Я зачем-то принялся успокаивать мать:
– Ну-ну, не тревожьтесь, никаких улик нет, он будет оправдан! Все будет хорошо, вот увидите!
Мамаша мне вдруг целует плечо. Смотрю, а она уже с утра пьяная. Еле отпихнул.
Перед заседанием прошел в канцелярию, поздоровался с секретарем, подал руку обоим его помощникам, скромным писцам в судейских тужурках.
Немногочисленная публика молча сидела на скамейках, тупо глядя на большой торжественный стол, покрытый красным сукном.
Пришел судебный пристав, что-то мне сказал, я не расслышал, показалось, что будто бы у меня в костюме что-то не в порядке, побежал в уборную, смотреть на себя в заржавленное зеркало, вроде все на месте.

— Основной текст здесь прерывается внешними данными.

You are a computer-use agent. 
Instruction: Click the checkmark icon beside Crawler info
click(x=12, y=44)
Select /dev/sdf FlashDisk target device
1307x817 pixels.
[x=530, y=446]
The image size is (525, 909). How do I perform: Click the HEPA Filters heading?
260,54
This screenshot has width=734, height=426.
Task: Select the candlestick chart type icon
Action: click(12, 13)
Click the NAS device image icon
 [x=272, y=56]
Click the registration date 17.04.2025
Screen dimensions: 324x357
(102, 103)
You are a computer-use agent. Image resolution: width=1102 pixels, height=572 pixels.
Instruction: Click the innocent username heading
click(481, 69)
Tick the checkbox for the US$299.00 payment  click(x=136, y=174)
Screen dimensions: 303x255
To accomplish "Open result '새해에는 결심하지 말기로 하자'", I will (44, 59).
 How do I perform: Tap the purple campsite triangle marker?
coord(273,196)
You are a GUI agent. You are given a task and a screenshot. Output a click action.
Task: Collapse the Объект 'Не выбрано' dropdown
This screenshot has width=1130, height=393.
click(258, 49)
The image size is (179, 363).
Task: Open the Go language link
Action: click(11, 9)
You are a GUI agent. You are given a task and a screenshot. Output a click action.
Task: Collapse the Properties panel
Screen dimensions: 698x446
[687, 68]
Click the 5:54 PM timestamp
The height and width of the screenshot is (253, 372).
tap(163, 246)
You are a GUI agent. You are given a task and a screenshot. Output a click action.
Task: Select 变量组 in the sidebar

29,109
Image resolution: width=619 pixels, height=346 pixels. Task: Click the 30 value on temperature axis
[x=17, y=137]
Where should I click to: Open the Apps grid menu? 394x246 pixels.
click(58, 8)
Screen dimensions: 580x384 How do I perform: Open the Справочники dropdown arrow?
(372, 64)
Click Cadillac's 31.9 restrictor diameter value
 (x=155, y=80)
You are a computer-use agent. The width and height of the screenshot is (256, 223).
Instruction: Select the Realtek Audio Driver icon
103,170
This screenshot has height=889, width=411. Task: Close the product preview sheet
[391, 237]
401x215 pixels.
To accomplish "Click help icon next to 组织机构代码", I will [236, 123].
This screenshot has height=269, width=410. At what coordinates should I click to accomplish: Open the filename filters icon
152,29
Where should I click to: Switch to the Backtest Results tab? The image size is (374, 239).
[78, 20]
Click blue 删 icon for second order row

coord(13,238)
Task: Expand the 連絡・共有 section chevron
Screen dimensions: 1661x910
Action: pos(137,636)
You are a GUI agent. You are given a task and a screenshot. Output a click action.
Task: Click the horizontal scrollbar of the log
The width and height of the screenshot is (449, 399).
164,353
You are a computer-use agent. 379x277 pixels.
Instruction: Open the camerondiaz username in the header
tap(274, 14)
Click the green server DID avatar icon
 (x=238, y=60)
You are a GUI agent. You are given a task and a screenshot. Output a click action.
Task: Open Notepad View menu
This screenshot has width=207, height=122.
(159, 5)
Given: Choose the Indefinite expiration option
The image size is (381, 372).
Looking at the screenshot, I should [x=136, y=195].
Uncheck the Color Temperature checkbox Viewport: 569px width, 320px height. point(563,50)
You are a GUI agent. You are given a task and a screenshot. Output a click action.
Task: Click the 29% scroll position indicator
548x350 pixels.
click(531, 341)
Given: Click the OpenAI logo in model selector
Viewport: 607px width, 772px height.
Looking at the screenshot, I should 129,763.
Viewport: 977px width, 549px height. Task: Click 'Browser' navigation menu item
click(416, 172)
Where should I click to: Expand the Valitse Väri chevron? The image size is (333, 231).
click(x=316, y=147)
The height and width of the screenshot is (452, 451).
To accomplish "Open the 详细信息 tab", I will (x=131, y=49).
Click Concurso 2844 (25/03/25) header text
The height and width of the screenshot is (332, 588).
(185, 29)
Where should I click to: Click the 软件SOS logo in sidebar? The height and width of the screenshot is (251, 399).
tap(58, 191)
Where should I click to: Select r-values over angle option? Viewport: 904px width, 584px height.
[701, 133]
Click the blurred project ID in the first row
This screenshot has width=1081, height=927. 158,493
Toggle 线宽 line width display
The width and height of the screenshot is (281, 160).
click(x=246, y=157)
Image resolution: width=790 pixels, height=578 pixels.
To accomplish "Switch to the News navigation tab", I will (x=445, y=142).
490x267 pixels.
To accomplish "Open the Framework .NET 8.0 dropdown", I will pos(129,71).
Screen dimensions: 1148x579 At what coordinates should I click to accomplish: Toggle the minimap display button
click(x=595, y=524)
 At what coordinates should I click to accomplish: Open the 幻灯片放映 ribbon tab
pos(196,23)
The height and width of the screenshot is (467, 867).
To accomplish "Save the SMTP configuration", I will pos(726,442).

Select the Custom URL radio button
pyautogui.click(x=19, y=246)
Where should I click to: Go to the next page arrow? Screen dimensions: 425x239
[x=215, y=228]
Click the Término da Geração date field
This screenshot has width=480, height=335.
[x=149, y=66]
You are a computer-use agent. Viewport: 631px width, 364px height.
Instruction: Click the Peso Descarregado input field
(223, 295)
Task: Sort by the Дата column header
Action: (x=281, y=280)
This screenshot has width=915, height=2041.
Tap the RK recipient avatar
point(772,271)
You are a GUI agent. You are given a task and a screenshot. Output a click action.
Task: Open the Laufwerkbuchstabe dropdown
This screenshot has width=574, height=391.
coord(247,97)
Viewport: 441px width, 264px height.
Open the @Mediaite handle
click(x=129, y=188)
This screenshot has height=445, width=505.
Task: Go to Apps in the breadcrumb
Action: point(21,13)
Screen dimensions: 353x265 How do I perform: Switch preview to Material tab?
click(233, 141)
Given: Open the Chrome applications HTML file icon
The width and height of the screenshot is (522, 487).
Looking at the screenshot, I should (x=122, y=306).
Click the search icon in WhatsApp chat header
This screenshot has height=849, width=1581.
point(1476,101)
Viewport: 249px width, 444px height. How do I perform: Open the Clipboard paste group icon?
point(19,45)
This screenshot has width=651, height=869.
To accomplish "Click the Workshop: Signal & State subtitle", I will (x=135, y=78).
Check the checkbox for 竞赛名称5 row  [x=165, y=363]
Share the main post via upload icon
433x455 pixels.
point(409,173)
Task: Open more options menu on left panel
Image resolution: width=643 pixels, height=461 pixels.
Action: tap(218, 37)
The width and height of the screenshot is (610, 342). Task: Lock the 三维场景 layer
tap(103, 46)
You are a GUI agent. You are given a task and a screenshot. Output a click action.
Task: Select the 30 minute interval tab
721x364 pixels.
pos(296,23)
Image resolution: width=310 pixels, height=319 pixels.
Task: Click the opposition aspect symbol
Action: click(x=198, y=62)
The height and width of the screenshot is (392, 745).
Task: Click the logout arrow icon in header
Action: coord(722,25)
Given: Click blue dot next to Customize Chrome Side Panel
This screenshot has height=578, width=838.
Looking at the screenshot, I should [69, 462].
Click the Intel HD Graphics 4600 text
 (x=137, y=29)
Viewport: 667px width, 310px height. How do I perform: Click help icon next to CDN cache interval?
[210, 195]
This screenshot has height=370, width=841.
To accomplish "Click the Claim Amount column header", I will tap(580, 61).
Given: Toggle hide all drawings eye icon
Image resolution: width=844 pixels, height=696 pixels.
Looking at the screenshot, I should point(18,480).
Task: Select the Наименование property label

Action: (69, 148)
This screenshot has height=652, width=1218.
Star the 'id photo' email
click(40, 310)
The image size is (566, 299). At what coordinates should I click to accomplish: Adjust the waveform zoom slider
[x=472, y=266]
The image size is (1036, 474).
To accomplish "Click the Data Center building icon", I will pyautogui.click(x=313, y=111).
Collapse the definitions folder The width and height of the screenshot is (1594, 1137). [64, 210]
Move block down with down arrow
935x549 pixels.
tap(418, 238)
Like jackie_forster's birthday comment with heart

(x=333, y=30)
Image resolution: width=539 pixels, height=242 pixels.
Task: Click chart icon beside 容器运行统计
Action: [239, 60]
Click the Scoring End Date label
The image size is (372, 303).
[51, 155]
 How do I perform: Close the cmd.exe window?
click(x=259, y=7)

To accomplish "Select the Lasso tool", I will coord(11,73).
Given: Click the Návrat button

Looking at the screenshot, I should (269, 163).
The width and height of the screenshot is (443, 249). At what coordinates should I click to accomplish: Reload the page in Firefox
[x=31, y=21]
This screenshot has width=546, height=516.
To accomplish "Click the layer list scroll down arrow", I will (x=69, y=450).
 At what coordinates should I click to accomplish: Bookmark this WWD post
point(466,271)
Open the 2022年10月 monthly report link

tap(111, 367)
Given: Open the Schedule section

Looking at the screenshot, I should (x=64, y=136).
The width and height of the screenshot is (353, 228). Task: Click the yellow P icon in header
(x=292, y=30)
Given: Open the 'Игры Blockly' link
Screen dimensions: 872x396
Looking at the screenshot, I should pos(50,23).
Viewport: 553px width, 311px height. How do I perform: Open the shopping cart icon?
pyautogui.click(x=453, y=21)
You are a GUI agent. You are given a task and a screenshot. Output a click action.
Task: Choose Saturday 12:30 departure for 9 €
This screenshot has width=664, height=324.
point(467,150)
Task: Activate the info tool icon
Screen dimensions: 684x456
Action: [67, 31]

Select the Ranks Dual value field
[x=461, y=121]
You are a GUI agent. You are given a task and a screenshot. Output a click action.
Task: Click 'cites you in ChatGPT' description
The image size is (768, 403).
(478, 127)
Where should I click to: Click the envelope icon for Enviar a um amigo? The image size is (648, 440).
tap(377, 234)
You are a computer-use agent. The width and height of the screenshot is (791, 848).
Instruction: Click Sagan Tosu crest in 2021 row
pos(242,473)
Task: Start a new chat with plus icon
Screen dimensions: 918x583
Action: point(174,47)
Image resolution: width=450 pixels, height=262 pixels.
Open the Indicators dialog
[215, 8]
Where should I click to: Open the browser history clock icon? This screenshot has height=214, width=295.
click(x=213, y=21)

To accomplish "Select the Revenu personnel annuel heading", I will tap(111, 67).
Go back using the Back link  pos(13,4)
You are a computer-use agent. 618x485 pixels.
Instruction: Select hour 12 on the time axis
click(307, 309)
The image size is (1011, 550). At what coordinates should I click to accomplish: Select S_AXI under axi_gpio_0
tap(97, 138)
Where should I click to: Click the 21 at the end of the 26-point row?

Пригляделся – а на щеке и подбородке белые пятна от зубного порошка.
Преступник – малолетка, безотцовщина, на лице угри, на затылке лишай, ковыряет в носу, грызет бородавки, перемигивается с дружками в зале.
Когда председательствующий читал приговор мирового судьи, я тщетно пытался вспомнить свою речь. Дрожащими руками вынул из лязгнувшего портфеля записки – прочитать ничего не мог, видел только, что много слов подчеркнуто, на полях то там, то здесь красовались notabene. Лучи солнца золотили листы.
Помню, что член присутствия с краю, нагнувшись, шептался о чем-то с товарищем прокурора, а мне почему-то показалось, что он полез с ним целоваться.